#### [Work item]
Output everything in the listing exactly.

++++++++

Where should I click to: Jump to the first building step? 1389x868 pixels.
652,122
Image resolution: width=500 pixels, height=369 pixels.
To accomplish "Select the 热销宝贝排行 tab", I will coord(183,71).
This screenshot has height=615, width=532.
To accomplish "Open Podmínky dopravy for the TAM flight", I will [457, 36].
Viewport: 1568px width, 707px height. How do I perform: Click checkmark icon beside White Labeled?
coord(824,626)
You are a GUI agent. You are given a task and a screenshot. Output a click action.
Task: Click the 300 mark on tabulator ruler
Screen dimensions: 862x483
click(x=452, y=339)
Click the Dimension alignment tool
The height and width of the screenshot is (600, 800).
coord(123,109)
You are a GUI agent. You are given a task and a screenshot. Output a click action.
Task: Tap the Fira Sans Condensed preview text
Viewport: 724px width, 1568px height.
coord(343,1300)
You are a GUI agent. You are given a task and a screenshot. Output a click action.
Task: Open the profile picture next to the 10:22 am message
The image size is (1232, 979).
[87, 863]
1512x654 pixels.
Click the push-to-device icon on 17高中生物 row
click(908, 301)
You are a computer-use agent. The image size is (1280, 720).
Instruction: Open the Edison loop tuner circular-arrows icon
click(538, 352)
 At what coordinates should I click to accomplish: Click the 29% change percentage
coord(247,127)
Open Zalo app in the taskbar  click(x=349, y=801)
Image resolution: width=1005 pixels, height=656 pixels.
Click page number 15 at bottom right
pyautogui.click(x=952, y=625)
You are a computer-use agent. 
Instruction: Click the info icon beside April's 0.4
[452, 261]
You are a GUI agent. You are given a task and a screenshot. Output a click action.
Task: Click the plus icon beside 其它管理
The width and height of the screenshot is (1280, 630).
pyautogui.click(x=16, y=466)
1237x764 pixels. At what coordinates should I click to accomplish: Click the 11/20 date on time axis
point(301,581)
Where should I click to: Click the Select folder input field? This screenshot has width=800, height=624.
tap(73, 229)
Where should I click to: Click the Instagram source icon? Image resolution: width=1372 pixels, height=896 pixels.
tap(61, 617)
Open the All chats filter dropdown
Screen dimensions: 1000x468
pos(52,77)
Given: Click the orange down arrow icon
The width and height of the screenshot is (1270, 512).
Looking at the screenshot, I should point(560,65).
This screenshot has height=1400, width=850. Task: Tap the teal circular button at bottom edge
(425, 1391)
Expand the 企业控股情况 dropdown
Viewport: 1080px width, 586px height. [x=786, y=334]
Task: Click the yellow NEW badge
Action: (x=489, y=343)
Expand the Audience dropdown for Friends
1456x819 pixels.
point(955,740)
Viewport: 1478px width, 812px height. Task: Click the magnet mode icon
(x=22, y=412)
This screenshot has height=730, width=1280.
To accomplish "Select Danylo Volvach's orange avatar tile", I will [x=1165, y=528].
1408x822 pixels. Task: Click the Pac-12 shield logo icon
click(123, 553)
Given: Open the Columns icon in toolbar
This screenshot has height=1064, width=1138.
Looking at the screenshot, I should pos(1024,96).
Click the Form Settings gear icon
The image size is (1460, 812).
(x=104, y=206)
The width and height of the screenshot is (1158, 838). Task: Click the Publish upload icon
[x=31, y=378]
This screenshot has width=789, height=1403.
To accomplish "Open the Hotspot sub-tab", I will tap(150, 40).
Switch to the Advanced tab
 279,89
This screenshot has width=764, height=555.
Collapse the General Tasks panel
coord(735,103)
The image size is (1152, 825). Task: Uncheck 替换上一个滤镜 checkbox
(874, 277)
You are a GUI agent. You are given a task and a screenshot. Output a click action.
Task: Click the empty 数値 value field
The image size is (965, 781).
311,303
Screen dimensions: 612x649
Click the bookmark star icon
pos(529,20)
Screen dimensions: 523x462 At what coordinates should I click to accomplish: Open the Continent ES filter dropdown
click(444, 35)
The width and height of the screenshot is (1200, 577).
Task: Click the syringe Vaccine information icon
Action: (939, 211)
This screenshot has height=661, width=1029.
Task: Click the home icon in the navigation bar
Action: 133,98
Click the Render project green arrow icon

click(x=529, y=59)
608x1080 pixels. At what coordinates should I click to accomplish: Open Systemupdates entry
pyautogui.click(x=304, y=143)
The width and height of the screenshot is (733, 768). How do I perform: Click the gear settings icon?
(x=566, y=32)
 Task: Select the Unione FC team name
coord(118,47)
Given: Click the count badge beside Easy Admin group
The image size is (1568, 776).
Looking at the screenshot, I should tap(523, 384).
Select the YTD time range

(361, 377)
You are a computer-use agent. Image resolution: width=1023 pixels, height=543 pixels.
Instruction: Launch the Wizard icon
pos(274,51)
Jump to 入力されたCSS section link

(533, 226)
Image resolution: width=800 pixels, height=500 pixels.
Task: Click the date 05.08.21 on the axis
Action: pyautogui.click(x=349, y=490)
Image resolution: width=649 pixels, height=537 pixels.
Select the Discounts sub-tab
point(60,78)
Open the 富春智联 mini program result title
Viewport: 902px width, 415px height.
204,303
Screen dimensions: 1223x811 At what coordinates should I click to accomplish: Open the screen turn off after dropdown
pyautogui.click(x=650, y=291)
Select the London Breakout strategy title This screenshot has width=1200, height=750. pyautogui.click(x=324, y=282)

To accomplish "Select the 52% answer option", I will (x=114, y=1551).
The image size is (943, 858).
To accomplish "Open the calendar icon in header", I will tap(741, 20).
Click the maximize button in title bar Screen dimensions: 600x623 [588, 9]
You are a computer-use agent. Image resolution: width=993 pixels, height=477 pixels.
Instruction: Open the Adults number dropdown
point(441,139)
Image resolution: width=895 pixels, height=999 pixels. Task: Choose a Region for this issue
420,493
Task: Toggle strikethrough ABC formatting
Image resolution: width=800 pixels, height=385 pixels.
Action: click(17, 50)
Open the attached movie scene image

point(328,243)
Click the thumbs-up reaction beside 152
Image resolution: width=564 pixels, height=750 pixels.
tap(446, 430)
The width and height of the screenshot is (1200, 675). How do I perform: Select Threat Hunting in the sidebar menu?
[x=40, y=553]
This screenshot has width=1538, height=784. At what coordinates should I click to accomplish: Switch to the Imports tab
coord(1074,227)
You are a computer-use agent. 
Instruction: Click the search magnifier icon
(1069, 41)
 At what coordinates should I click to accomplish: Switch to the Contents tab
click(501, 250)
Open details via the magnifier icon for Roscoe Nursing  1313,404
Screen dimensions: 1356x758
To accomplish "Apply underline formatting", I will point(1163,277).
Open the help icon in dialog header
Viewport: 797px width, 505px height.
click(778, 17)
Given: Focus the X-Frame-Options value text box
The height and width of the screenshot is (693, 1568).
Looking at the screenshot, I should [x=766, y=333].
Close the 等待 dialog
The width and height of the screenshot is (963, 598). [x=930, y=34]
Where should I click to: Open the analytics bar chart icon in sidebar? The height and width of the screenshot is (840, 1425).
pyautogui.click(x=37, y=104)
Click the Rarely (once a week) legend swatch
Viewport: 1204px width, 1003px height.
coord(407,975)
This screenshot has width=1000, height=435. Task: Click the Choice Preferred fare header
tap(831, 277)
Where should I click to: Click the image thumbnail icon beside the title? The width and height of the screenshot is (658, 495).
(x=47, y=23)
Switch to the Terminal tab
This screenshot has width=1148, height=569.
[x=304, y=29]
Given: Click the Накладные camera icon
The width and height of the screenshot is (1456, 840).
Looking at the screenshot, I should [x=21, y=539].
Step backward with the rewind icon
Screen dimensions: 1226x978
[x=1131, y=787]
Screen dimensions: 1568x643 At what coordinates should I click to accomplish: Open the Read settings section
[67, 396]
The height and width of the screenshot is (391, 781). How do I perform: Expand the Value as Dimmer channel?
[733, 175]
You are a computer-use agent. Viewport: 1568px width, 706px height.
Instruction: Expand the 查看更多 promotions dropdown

++++++++

#### [Result of the exercise]
Where should I click to: Jump to the first building step? 1389x868 pixels.
652,122
Image resolution: width=500 pixels, height=369 pixels.
To accomplish "Select the 热销宝贝排行 tab", I will coord(183,71).
This screenshot has height=615, width=532.
To accomplish "Open Podmínky dopravy for the TAM flight", I will [457, 36].
Viewport: 1568px width, 707px height. How do I perform: Click checkmark icon beside White Labeled?
coord(824,626)
You are a GUI agent. You are given a task and a screenshot. Output a click action.
Task: Click the 300 mark on tabulator ruler
Screen dimensions: 862x483
click(x=452, y=339)
Click the Dimension alignment tool
The height and width of the screenshot is (600, 800).
coord(123,109)
You are a GUI agent. You are given a task and a screenshot. Output a click action.
Task: Tap the Fira Sans Condensed preview text
Viewport: 724px width, 1568px height.
coord(343,1300)
You are a GUI agent. You are given a task and a screenshot. Output a click action.
Task: Open the profile picture next to the 10:22 am message
The image size is (1232, 979).
[87, 863]
1512x654 pixels.
Click the push-to-device icon on 17高中生物 row
click(908, 301)
You are a computer-use agent. The image size is (1280, 720).
Instruction: Open the Edison loop tuner circular-arrows icon
click(538, 352)
 At what coordinates should I click to accomplish: Click the 29% change percentage
coord(247,127)
Open Zalo app in the taskbar  click(x=349, y=801)
Image resolution: width=1005 pixels, height=656 pixels.
Click page number 15 at bottom right
pyautogui.click(x=952, y=625)
You are a computer-use agent. 
Instruction: Click the info icon beside April's 0.4
[452, 261]
You are a GUI agent. You are given a task and a screenshot. Output a click action.
Task: Click the plus icon beside 其它管理
The width and height of the screenshot is (1280, 630).
pyautogui.click(x=16, y=466)
1237x764 pixels. At what coordinates should I click to accomplish: Click the 11/20 date on time axis
point(301,581)
Where should I click to: Click the Select folder input field? This screenshot has width=800, height=624.
tap(73, 229)
Where should I click to: Click the Instagram source icon? Image resolution: width=1372 pixels, height=896 pixels.
tap(61, 617)
Open the All chats filter dropdown
Screen dimensions: 1000x468
pos(52,77)
Given: Click the orange down arrow icon
The width and height of the screenshot is (1270, 512).
Looking at the screenshot, I should point(560,65).
This screenshot has height=1400, width=850. Task: Tap the teal circular button at bottom edge
(425, 1391)
Expand the 企业控股情况 dropdown
Viewport: 1080px width, 586px height. [x=786, y=334]
Task: Click the yellow NEW badge
Action: (x=489, y=343)
Expand the Audience dropdown for Friends
1456x819 pixels.
point(955,740)
Viewport: 1478px width, 812px height. Task: Click the magnet mode icon
(x=22, y=412)
This screenshot has height=730, width=1280.
To accomplish "Select Danylo Volvach's orange avatar tile", I will [x=1165, y=528].
1408x822 pixels. Task: Click the Pac-12 shield logo icon
click(123, 553)
Given: Open the Columns icon in toolbar
This screenshot has height=1064, width=1138.
Looking at the screenshot, I should pos(1024,96).
Click the Form Settings gear icon
The image size is (1460, 812).
(x=104, y=206)
The width and height of the screenshot is (1158, 838). Task: Click the Publish upload icon
[x=31, y=378]
This screenshot has width=789, height=1403.
To accomplish "Open the Hotspot sub-tab", I will tap(150, 40).
Switch to the Advanced tab
 279,89
This screenshot has width=764, height=555.
Collapse the General Tasks panel
coord(735,103)
The image size is (1152, 825). Task: Uncheck 替换上一个滤镜 checkbox
(874, 277)
You are a GUI agent. You are given a task and a screenshot. Output a click action.
Task: Click the empty 数値 value field
The image size is (965, 781).
311,303
Screen dimensions: 612x649
Click the bookmark star icon
pos(529,20)
Screen dimensions: 523x462 At what coordinates should I click to accomplish: Open the Continent ES filter dropdown
click(444, 35)
The width and height of the screenshot is (1200, 577).
Task: Click the syringe Vaccine information icon
Action: (939, 211)
This screenshot has height=661, width=1029.
Task: Click the home icon in the navigation bar
Action: 133,98
Click the Render project green arrow icon

click(x=529, y=59)
608x1080 pixels. At what coordinates should I click to accomplish: Open Systemupdates entry
pyautogui.click(x=304, y=143)
The width and height of the screenshot is (733, 768). How do I perform: Click the gear settings icon?
(x=566, y=32)
 Task: Select the Unione FC team name
coord(118,47)
Given: Click the count badge beside Easy Admin group
The image size is (1568, 776).
Looking at the screenshot, I should tap(523, 384).
Select the YTD time range

(361, 377)
You are a computer-use agent. Image resolution: width=1023 pixels, height=543 pixels.
Instruction: Launch the Wizard icon
pos(274,51)
Jump to 入力されたCSS section link

(533, 226)
Image resolution: width=800 pixels, height=500 pixels.
Task: Click the date 05.08.21 on the axis
Action: pyautogui.click(x=349, y=490)
Image resolution: width=649 pixels, height=537 pixels.
Select the Discounts sub-tab
point(60,78)
Open the 富春智联 mini program result title
Viewport: 902px width, 415px height.
204,303
Screen dimensions: 1223x811 At what coordinates should I click to accomplish: Open the screen turn off after dropdown
pyautogui.click(x=650, y=291)
Select the London Breakout strategy title This screenshot has width=1200, height=750. pyautogui.click(x=324, y=282)

To accomplish "Select the 52% answer option", I will (x=114, y=1551).
The image size is (943, 858).
To accomplish "Open the calendar icon in header", I will tap(741, 20).
Click the maximize button in title bar Screen dimensions: 600x623 [588, 9]
You are a computer-use agent. Image resolution: width=993 pixels, height=477 pixels.
Instruction: Open the Adults number dropdown
point(441,139)
Image resolution: width=895 pixels, height=999 pixels. Task: Choose a Region for this issue
420,493
Task: Toggle strikethrough ABC formatting
Image resolution: width=800 pixels, height=385 pixels.
Action: click(17, 50)
Open the attached movie scene image

point(328,243)
Click the thumbs-up reaction beside 152
Image resolution: width=564 pixels, height=750 pixels.
tap(446, 430)
The width and height of the screenshot is (1200, 675). How do I perform: Select Threat Hunting in the sidebar menu?
[x=40, y=553]
This screenshot has width=1538, height=784. At what coordinates should I click to accomplish: Switch to the Imports tab
coord(1074,227)
You are a computer-use agent. 
Instruction: Click the search magnifier icon
(1069, 41)
 At what coordinates should I click to accomplish: Switch to the Contents tab
click(501, 250)
Open details via the magnifier icon for Roscoe Nursing  1313,404
Screen dimensions: 1356x758
To accomplish "Apply underline formatting", I will point(1163,277).
Open the help icon in dialog header
Viewport: 797px width, 505px height.
click(778, 17)
Given: Focus the X-Frame-Options value text box
The height and width of the screenshot is (693, 1568).
Looking at the screenshot, I should [x=766, y=333].
Close the 等待 dialog
The width and height of the screenshot is (963, 598). [x=930, y=34]
Where should I click to: Open the analytics bar chart icon in sidebar? The height and width of the screenshot is (840, 1425).
pyautogui.click(x=37, y=104)
Click the Rarely (once a week) legend swatch
Viewport: 1204px width, 1003px height.
coord(407,975)
This screenshot has width=1000, height=435. Task: Click the Choice Preferred fare header
tap(831, 277)
Where should I click to: Click the image thumbnail icon beside the title? The width and height of the screenshot is (658, 495).
(x=47, y=23)
Switch to the Terminal tab
This screenshot has width=1148, height=569.
[x=304, y=29]
Given: Click the Накладные camera icon
The width and height of the screenshot is (1456, 840).
Looking at the screenshot, I should [x=21, y=539].
Step backward with the rewind icon
Screen dimensions: 1226x978
[x=1131, y=787]
Screen dimensions: 1568x643 At what coordinates should I click to accomplish: Open the Read settings section
[67, 396]
The height and width of the screenshot is (391, 781). How do I perform: Expand the Value as Dimmer channel?
[733, 175]
You are a computer-use agent. Viewport: 1568px width, 706px height.
Instruction: Expand the 查看更多 promotions dropdown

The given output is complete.